The Legionaries said Turrion, a 49-year-old Spaniard, told his superiors in March that he had just had a daughter. A new rector was appointed and Turrion was ordered not to practice his ministry publicly.

On Thursday Turrion acknowledged that he had previously had a son with the same woman several years ago, the order said. This meant he had a secret family while he was head of the seminary.

In his letter, Turrion said he did not come clean earlier "out of weakness and shame" and that he had not used any of the seminary's money, supporting his family with donations from friends.

He said he had "lost his grounding" and fell in love with a woman during the period of turmoil that hit the order when revelations about its founder, the Rev. Marcial Maciel Degollado, came to light between 2006 and 2014.

Maciel founded the order in Mexico in 1941 and for decades the Vatican dismissed accusations by seminarians that he had abused them sexually, some when they were as young as 12.

The order was run like a cult, former members said, with rules forbidding any criticism of the founder or questioning his motives.

Maciel enjoyed the support of the late Pope John Paul and was spared official censure for years despite what critics say was overwhelming proof of his crimes.

In 2006, a year after John Paul's death, a Vatican investigation concluded that the previously denied accusations of molestation were true. Pope Benedict ordered Maciel to retire to a life of "prayer and penitence."

After Maciel's death in 2008, Vatican investigations found that he had also fathered several children with at least two women, visited them regularly and sent them money. He also used drugs.

The Vatican appointed a commissioner to run the order and phase in a new leadership, rejecting suggestions from critics that it be suppressed.
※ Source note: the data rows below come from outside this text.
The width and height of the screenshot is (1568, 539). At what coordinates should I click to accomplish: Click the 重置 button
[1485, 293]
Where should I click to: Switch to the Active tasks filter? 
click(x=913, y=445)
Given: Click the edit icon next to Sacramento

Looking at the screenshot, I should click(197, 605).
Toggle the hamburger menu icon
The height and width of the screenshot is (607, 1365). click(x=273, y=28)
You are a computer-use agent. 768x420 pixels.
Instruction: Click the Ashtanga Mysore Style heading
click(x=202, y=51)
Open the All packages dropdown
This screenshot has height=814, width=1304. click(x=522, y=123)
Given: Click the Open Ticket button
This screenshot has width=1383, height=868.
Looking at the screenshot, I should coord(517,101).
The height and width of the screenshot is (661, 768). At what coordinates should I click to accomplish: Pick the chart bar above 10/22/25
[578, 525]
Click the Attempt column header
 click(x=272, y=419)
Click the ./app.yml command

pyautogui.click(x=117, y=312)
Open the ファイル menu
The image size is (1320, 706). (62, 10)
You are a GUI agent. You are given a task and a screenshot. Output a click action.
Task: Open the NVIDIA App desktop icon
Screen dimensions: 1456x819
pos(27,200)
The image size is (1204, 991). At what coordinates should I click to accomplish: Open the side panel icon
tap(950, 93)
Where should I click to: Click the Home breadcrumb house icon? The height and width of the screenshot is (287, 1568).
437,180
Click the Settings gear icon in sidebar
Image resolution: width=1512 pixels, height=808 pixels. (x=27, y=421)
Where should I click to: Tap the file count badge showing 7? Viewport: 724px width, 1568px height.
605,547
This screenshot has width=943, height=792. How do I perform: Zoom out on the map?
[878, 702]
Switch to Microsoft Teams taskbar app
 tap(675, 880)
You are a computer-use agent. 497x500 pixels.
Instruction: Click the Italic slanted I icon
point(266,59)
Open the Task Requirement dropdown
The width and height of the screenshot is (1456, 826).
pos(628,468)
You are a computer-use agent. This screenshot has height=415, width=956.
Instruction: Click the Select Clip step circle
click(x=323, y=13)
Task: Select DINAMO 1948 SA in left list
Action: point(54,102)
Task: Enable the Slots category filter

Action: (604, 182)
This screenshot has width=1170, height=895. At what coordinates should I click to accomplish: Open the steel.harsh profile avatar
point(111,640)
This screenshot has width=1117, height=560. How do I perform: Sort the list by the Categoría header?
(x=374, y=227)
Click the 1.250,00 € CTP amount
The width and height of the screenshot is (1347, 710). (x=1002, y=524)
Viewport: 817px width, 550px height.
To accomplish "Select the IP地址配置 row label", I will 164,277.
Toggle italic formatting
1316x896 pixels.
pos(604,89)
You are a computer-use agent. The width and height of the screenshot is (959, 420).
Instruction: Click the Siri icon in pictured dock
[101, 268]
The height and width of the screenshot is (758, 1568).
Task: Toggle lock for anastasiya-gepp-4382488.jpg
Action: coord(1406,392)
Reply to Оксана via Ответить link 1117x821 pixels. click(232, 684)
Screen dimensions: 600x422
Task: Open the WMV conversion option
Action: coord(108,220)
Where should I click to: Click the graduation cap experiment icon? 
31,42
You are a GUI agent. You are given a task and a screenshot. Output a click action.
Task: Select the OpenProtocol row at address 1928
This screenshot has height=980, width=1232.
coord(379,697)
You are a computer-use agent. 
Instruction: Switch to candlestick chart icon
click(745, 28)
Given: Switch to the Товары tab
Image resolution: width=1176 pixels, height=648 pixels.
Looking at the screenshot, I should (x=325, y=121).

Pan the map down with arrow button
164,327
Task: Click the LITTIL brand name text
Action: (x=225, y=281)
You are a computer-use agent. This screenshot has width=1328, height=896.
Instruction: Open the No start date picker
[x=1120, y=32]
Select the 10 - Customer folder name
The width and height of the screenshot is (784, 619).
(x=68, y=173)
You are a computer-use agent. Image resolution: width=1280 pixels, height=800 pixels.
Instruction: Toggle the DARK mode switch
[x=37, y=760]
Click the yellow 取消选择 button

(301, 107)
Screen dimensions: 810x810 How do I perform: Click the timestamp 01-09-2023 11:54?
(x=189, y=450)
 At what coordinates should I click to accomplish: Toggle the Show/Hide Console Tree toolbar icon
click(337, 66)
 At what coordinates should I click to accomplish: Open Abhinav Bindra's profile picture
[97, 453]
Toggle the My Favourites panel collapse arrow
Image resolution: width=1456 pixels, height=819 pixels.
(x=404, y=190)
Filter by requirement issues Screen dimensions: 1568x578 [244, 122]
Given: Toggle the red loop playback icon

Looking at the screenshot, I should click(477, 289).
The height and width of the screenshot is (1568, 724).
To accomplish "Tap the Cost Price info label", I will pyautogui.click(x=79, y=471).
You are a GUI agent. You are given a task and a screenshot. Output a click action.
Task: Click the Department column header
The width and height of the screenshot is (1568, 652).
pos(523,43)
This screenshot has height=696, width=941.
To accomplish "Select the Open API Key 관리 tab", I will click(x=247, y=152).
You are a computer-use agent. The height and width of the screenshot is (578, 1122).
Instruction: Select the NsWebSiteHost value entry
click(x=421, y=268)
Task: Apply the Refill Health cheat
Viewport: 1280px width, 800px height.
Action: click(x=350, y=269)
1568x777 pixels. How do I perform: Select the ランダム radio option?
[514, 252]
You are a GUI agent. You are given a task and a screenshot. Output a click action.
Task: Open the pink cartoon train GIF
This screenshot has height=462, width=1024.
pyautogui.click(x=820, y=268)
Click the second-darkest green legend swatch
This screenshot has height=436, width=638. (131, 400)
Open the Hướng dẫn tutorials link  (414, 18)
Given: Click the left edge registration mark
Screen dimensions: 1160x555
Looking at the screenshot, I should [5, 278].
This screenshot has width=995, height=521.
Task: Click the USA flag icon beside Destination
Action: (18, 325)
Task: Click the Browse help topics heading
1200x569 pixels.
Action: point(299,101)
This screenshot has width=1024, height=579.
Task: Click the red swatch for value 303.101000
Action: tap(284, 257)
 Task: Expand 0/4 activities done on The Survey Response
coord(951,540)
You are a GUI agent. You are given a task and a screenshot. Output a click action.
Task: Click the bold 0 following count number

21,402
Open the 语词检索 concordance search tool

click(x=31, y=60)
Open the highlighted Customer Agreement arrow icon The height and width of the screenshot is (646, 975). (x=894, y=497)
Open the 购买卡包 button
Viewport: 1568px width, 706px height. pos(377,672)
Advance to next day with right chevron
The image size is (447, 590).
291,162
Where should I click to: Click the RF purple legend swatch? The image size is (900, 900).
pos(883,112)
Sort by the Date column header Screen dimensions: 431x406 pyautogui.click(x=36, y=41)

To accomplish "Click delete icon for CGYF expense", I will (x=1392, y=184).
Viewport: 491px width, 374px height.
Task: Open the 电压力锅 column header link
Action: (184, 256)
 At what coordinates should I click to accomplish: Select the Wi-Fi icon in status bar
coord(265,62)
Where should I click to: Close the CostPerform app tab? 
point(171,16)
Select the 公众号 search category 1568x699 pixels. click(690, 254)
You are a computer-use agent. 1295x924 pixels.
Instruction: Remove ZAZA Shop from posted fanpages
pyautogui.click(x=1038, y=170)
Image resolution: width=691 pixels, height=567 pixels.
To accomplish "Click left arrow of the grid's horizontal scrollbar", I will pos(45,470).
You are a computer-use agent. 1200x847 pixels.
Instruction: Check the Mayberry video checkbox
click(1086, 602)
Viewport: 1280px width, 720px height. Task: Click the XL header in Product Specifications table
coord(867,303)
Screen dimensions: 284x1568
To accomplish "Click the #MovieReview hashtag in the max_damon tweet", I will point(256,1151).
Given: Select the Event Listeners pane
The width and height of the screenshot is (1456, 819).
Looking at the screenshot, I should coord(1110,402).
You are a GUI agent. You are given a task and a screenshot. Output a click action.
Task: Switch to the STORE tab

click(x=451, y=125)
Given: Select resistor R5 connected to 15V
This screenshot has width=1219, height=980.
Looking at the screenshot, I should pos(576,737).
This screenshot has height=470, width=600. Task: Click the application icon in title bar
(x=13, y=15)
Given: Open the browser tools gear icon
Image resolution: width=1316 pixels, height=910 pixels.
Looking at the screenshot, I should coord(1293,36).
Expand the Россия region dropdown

New constitutions for the order were approved in 2014 but the Vatican still has a special representative in its leadership.

Turrion's case was very similar to that of Thomas Williams, a former Legionaries member who left the priesthood in 2013 after it was discovered that he had fathered a child with the daughter of the former U.S. ambassador to the Vatican.

Williams, an American moral theologian, kept his family secret while continuing to teach at the Legionaries university in Rome, appearing often on U.S. television.